Source document:

[start]

To be truthful, these buildings are not class A, long-term, high-quality office buildings that necessarily we think should be in the portfolio for the next 20 years. We think there is a repositioning play and while we may hold onto them for seven years, we could also see moving out of these assets in four years, which is the reason for their placement in the value-added fund.
Jamie Feldman - UBS
I think on the last quarter call you suggested that maybe you’re looking a little more aggressively at the debt side of the capital structure for investment. Are you still focusing there?
Where do see the opportunities there?
Edward H. Linde
Well, the answer is we are looking at that because that’s clearly where the potential might be for some of the distress to occur and it’s manifesting itself in two different ways; neither of which we have taken any opportunity on yet. One is the spreads on the more junior pieces of the debt structures have, in our minds, widened out pretty dramatically.
So if you are looking to do a mezzanine loan on up to a 70% or 80% LTV -- and I don’t know if LTV means value or cost at this point -- you’re talking about double-digit kinds of spreads. That’s the first way.
The second way is that that is clearly where some of the pain is going to come most quickly and it doesn’t make sense in certain of these circumstances to get involved in those more junior pieces of debt like some of our brethren have done, namely SL Green and Vornado, in order to put yourself in a position where you can take control of the assets. Now depending upon how leveraged those buildings were when those finances were put on, those pieces of paper may or may not be money good.
We have been cautious about that.
Jamie Feldman - UBS
Finally, the 5.5% to 6.5% cash same-store growth you’re projecting for next year, what does that assume for occupancy and what does that assume for leasing spreads?
Edward H. Linde
For occupancy, it assumes flat. For leasing spread, if 25% is what we said where the mark to market would be on the rollover, obviously, there is vacant space where the spread is going to be infinite.
So it depends on where the space is, Jamie.
Operator
Your next question comes from Mitch Germain - Banc of America Securities.
Mitch Germain - Banc of America Securities
Going back to the second development site in Manhattan, what sort of deterioration in New York fundamentals would make you potentially not look at doing the development?
Edward H. Linde
I think that’s actually a pretty easy question to answer, which is sublet space. If there were millions of square feet of sublet space on the market in midtown Manhattan where an institution could put a block of space together that would allow a user to take 150,000 or 200,000 or 250,000 square feet for 15-plus years, that would certainly affect the demand for a new building versus some of those spaces which may have a location -- whether we like it or not -- that is closer to Time Square and/or Park Avenue.

[end]

Records drawn from a collection:
[start]

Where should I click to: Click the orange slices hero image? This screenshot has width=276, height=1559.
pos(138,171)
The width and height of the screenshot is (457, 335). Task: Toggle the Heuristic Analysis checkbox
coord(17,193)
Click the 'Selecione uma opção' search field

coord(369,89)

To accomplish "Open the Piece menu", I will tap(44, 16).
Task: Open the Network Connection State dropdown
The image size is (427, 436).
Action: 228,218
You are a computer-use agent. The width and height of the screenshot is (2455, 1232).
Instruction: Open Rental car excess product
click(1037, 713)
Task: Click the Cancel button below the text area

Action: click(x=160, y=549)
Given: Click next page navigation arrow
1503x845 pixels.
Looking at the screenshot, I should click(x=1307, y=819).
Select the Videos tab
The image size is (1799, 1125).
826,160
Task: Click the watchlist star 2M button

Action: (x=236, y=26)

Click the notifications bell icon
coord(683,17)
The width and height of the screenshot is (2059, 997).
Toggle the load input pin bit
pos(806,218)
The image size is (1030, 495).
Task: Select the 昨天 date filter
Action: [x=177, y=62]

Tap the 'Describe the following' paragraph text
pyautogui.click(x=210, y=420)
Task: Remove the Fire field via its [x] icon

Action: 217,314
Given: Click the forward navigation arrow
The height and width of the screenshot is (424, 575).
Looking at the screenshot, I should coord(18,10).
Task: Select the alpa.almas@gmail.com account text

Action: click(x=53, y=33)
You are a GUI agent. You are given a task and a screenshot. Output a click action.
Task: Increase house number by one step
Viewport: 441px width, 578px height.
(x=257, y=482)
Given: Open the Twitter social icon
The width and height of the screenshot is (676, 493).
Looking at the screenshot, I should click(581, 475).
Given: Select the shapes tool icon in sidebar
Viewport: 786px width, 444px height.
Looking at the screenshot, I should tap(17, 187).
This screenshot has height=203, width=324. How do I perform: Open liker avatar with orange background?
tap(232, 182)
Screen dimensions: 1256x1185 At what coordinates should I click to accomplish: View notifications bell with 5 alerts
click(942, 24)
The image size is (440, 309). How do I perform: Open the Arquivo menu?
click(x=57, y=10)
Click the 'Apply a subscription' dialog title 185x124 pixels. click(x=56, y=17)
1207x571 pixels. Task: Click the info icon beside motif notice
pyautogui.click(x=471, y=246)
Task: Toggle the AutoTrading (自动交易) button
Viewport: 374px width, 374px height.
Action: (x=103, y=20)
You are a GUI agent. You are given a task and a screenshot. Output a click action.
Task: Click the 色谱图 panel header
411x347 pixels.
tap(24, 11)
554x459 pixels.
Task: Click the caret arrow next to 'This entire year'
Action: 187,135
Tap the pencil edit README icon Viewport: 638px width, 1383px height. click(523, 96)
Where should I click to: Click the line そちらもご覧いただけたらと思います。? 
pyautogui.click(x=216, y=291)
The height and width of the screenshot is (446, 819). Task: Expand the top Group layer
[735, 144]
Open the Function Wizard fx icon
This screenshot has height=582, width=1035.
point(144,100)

[end]

Problems to solve:
1. List every company named in the earnings call transcript.
2. Write the next part of the earnings call transcript, picking up after its final sentence.

Results of the exercise:
1. UBS, SL Green, Vornado, Banc of America Securities

2.
I think that would ultimately be the thing that would certainly be the most concern and is what I think everyone is worried about when they think about a potential slowdown in midtown Manhattan: will there be significant sublet space put on the market? As Mort discussed, there are very few opportunities for additional new space and the financial services industry are large users of space and to the extent that something significant happened that would, I think, be the one potential downside.
Mitch Germain - Banc of America Securities
In looking at the future development pipeline, San Jose, what would you probably consider to be the next region that you would start to build out?
Edward H. Linde
Boy, that is a really tough question to answer. I would say that the company on the whole is probably less excited about taking speculative risk today than they were a year ago.
I think it will be dependent upon where a tenant may rear its head and say where we might be interested in something. So for example, there could be a 250,000 square foot tenant that pops up in suburban Boston that says we are looking for a building and by the way, Boston Properties has a 400,000 square foot project called 10 and 20 CityPoint that we could start construction.
On the same token, someone like Adobe may say we’re looking for another 300,000 square feet of space in downtown San Jose and we have an 850,000 square foot project of multi-towers that we can start a tower on. Or Lockheed Martin could say we would like to make 150,000 square feet and by the way we just entitled another 500,000 square feet on Zanker Road.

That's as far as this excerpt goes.